To solve for 'x', we need to bring all terms to one side of the equation. We can add $$x^3$$ to both sides of the equation:
$$0 = 2x^2 + x^3$$
For clarity, we can rewrite this as:
$$x^3 + 2x^2 = 0$$

**step7** Factoring the equation to find possible values for 'x'

We observe that both terms on the left side of the equation, $$x^3$$ and $$2x^2$$, share a common factor of $$x^2$$. We can factor out $$x^2$$ from the expression:
$$x^2(x + 2) = 0$$
For the product of two factors to be zero, at least one of the factors must be zero. This gives us two possible scenarios:
Possibility 1: $$x^2 = 0$$
Possibility 2: $$x + 2 = 0$$

**step8** Solving for 'x' in each possibility

Now we solve for 'x' in each of the possibilities:
For Possibility 1: $$x^2 = 0$$
The only number whose square is zero is zero itself. So, $$x = 0$$.
For Possibility 2: $$x + 2 = 0$$
To solve for 'x', we subtract 2 from both sides of the equation. So, $$x = -2$$.
Thus, the two possible values for 'x' are 0 and -2.

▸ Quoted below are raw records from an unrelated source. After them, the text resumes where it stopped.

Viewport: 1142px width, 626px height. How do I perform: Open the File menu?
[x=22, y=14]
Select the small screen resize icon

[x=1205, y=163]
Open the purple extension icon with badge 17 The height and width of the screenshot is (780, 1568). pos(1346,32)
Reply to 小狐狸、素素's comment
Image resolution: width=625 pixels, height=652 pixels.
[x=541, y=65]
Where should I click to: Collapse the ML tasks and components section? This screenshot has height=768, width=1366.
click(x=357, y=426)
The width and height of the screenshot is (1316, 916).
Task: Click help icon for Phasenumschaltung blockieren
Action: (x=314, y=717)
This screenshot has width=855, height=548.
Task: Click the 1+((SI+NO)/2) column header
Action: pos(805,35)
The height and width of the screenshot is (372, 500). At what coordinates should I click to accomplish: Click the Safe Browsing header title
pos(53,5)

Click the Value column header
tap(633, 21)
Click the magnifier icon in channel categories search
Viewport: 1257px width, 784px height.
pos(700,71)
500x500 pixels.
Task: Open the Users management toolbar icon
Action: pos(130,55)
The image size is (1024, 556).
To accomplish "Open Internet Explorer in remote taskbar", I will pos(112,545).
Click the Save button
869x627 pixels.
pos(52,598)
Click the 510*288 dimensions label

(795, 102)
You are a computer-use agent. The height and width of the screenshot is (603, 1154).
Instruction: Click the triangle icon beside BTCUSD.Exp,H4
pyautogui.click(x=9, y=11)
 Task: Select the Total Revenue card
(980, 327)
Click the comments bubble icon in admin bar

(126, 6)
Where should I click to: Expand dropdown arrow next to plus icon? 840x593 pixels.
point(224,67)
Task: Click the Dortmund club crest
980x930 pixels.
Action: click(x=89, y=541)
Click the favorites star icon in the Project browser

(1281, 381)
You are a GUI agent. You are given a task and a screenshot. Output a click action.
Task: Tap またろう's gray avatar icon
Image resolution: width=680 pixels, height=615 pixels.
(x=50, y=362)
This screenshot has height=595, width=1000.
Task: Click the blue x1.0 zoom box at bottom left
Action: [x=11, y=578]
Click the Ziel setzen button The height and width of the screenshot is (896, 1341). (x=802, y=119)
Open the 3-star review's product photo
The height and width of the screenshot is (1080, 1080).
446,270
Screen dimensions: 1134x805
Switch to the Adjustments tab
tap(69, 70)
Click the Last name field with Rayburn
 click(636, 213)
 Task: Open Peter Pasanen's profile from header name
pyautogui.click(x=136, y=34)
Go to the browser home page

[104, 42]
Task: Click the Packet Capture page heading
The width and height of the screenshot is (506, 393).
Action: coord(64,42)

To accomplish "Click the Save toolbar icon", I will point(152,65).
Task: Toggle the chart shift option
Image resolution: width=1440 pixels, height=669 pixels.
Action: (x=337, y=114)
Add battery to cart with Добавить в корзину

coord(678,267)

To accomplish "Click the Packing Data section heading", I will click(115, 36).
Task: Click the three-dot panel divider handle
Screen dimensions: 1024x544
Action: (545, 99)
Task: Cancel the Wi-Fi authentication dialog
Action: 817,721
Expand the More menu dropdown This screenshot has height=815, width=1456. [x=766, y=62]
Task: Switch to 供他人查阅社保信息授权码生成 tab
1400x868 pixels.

**step9** Finding the corresponding 'y' values for each 'x' value

Now we substitute each of the 'x' values we found back into one of the original equations to determine the corresponding 'y' values. Using the simpler equation, $$y = 2x^2$$, will make the calculation easier.
Case 1: When $$x = 0$$
Substitute $$x = 0$$ into the equation $$y = 2x^2$$:
$$y = 2(0)^2$$
$$y = 2 \times 0$$
$$y = 0$$
So, one solution to the system is the ordered pair $$(x, y) = (0, 0)$$.
Case 2: When $$x = -2$$
Substitute $$x = -2$$ into the equation $$y = 2x^2$$:
$$y = 2(-2)^2$$
First, calculate $$(-2)^2$$, which is $$(-2) \times (-2) = 4$$.
Then, substitute this value back:
$$y = 2(4)$$
$$y = 8$$
So, another solution to the system is the ordered pair $$(x, y) = (-2, 8)$$.

**step10** Stating the final solutions

The solutions to the given system of equations are $$(0, 0)$$ and $$(-2, 8)$$.